(Data excerpts)
--- --- ---

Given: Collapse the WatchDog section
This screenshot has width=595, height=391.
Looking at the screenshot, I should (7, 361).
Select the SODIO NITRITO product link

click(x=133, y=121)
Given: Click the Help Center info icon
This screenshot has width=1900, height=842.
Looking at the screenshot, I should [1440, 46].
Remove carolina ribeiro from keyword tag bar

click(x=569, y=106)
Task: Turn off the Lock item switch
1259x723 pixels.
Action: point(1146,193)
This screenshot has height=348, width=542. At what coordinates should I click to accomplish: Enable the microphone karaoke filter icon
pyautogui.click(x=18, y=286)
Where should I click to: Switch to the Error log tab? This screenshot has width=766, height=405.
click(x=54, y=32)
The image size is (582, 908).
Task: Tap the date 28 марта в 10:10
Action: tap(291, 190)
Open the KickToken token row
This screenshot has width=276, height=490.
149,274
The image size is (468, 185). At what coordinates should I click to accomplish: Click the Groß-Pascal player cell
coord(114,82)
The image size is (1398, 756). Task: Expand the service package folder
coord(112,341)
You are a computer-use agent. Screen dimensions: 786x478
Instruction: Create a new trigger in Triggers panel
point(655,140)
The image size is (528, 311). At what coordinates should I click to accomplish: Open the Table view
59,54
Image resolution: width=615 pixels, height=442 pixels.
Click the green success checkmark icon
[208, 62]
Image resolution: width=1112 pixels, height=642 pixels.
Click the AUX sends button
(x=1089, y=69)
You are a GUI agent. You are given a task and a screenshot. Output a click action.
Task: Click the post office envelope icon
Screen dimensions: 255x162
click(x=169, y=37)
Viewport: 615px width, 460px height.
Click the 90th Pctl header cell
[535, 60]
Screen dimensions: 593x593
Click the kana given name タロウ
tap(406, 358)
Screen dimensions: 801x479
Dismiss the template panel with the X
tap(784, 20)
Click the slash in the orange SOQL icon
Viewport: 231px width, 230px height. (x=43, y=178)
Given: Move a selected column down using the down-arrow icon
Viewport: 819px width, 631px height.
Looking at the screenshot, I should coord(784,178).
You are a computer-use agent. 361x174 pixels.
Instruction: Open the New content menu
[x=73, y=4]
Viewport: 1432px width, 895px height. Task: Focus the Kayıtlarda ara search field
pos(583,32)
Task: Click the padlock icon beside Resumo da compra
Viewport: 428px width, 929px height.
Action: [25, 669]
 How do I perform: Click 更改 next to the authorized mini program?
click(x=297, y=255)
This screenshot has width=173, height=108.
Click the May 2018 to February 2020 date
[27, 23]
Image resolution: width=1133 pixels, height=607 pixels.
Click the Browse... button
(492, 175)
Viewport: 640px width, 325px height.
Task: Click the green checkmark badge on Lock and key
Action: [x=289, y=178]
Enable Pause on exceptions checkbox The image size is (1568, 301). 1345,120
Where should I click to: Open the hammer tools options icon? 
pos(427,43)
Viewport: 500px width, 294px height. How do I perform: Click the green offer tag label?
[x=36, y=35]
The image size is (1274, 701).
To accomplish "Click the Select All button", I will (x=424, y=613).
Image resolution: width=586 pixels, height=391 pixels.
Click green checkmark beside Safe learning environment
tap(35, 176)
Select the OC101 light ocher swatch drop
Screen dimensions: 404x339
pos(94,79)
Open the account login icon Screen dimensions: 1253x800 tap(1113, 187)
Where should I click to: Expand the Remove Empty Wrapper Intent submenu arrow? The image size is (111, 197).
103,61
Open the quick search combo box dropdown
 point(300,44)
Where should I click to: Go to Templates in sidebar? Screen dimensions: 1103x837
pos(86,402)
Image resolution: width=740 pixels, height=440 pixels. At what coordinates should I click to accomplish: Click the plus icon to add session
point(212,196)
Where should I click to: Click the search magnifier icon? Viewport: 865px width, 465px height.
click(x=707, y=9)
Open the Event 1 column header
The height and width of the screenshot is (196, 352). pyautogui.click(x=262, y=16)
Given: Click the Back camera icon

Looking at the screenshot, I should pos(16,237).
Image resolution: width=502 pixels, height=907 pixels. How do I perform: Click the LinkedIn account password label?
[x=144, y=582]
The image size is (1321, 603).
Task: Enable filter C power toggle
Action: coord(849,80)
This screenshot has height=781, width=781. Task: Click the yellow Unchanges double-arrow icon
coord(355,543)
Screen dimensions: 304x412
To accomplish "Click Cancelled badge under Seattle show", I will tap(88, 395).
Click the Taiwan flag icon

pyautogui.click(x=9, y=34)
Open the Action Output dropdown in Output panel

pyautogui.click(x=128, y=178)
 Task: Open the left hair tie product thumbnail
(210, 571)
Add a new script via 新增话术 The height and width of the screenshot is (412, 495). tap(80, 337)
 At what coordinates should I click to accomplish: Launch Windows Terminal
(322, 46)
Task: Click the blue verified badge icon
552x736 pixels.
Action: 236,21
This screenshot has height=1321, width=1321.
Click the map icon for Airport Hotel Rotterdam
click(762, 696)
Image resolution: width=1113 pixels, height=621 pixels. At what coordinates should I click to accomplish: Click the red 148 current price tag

--- --- ---

• _EXERCISE GOAL_
Return all of the data exactly as it reads.

• _SOLUTION FOR THIS TASK_
Given: Collapse the WatchDog section
This screenshot has width=595, height=391.
Looking at the screenshot, I should (7, 361).
Select the SODIO NITRITO product link

click(x=133, y=121)
Given: Click the Help Center info icon
This screenshot has width=1900, height=842.
Looking at the screenshot, I should [1440, 46].
Remove carolina ribeiro from keyword tag bar

click(x=569, y=106)
Task: Turn off the Lock item switch
1259x723 pixels.
Action: point(1146,193)
This screenshot has height=348, width=542. At what coordinates should I click to accomplish: Enable the microphone karaoke filter icon
pyautogui.click(x=18, y=286)
Where should I click to: Switch to the Error log tab? This screenshot has width=766, height=405.
click(x=54, y=32)
The image size is (582, 908).
Task: Tap the date 28 марта в 10:10
Action: tap(291, 190)
Open the KickToken token row
This screenshot has width=276, height=490.
149,274
The image size is (468, 185). At what coordinates should I click to accomplish: Click the Groß-Pascal player cell
coord(114,82)
The image size is (1398, 756). Task: Expand the service package folder
coord(112,341)
You are a computer-use agent. Screen dimensions: 786x478
Instruction: Create a new trigger in Triggers panel
point(655,140)
The image size is (528, 311). At what coordinates should I click to accomplish: Open the Table view
59,54
Image resolution: width=615 pixels, height=442 pixels.
Click the green success checkmark icon
[208, 62]
Image resolution: width=1112 pixels, height=642 pixels.
Click the AUX sends button
(x=1089, y=69)
You are a GUI agent. You are given a task and a screenshot. Output a click action.
Task: Click the post office envelope icon
Screen dimensions: 255x162
click(x=169, y=37)
Viewport: 615px width, 460px height.
Click the 90th Pctl header cell
[535, 60]
Screen dimensions: 593x593
Click the kana given name タロウ
tap(406, 358)
Screen dimensions: 801x479
Dismiss the template panel with the X
tap(784, 20)
Click the slash in the orange SOQL icon
Viewport: 231px width, 230px height. (x=43, y=178)
Given: Move a selected column down using the down-arrow icon
Viewport: 819px width, 631px height.
Looking at the screenshot, I should coord(784,178).
You are a computer-use agent. 361x174 pixels.
Instruction: Open the New content menu
[x=73, y=4]
Viewport: 1432px width, 895px height. Task: Focus the Kayıtlarda ara search field
pos(583,32)
Task: Click the padlock icon beside Resumo da compra
Viewport: 428px width, 929px height.
Action: [25, 669]
 How do I perform: Click 更改 next to the authorized mini program?
click(x=297, y=255)
This screenshot has width=173, height=108.
Click the May 2018 to February 2020 date
[27, 23]
Image resolution: width=1133 pixels, height=607 pixels.
Click the Browse... button
(492, 175)
Viewport: 640px width, 325px height.
Task: Click the green checkmark badge on Lock and key
Action: [x=289, y=178]
Enable Pause on exceptions checkbox The image size is (1568, 301). 1345,120
Where should I click to: Open the hammer tools options icon? 
pos(427,43)
Viewport: 500px width, 294px height. How do I perform: Click the green offer tag label?
[x=36, y=35]
The image size is (1274, 701).
To accomplish "Click the Select All button", I will (x=424, y=613).
Image resolution: width=586 pixels, height=391 pixels.
Click green checkmark beside Safe learning environment
tap(35, 176)
Select the OC101 light ocher swatch drop
Screen dimensions: 404x339
pos(94,79)
Open the account login icon Screen dimensions: 1253x800 tap(1113, 187)
Where should I click to: Expand the Remove Empty Wrapper Intent submenu arrow? The image size is (111, 197).
103,61
Open the quick search combo box dropdown
 point(300,44)
Where should I click to: Go to Templates in sidebar? Screen dimensions: 1103x837
pos(86,402)
Image resolution: width=740 pixels, height=440 pixels. At what coordinates should I click to accomplish: Click the plus icon to add session
point(212,196)
Where should I click to: Click the search magnifier icon? Viewport: 865px width, 465px height.
click(x=707, y=9)
Open the Event 1 column header
The height and width of the screenshot is (196, 352). pyautogui.click(x=262, y=16)
Given: Click the Back camera icon

Looking at the screenshot, I should pos(16,237).
Image resolution: width=502 pixels, height=907 pixels. How do I perform: Click the LinkedIn account password label?
[x=144, y=582]
The image size is (1321, 603).
Task: Enable filter C power toggle
Action: coord(849,80)
This screenshot has height=781, width=781. Task: Click the yellow Unchanges double-arrow icon
coord(355,543)
Screen dimensions: 304x412
To accomplish "Click Cancelled badge under Seattle show", I will tap(88, 395).
Click the Taiwan flag icon

pyautogui.click(x=9, y=34)
Open the Action Output dropdown in Output panel

pyautogui.click(x=128, y=178)
 Task: Open the left hair tie product thumbnail
(210, 571)
Add a new script via 新增话术 The height and width of the screenshot is (412, 495). tap(80, 337)
 At what coordinates should I click to accomplish: Launch Windows Terminal
(322, 46)
Task: Click the blue verified badge icon
552x736 pixels.
Action: 236,21
This screenshot has height=1321, width=1321.
Click the map icon for Airport Hotel Rotterdam
click(762, 696)
Image resolution: width=1113 pixels, height=621 pixels. At what coordinates should I click to accomplish: Click the red 148 current price tag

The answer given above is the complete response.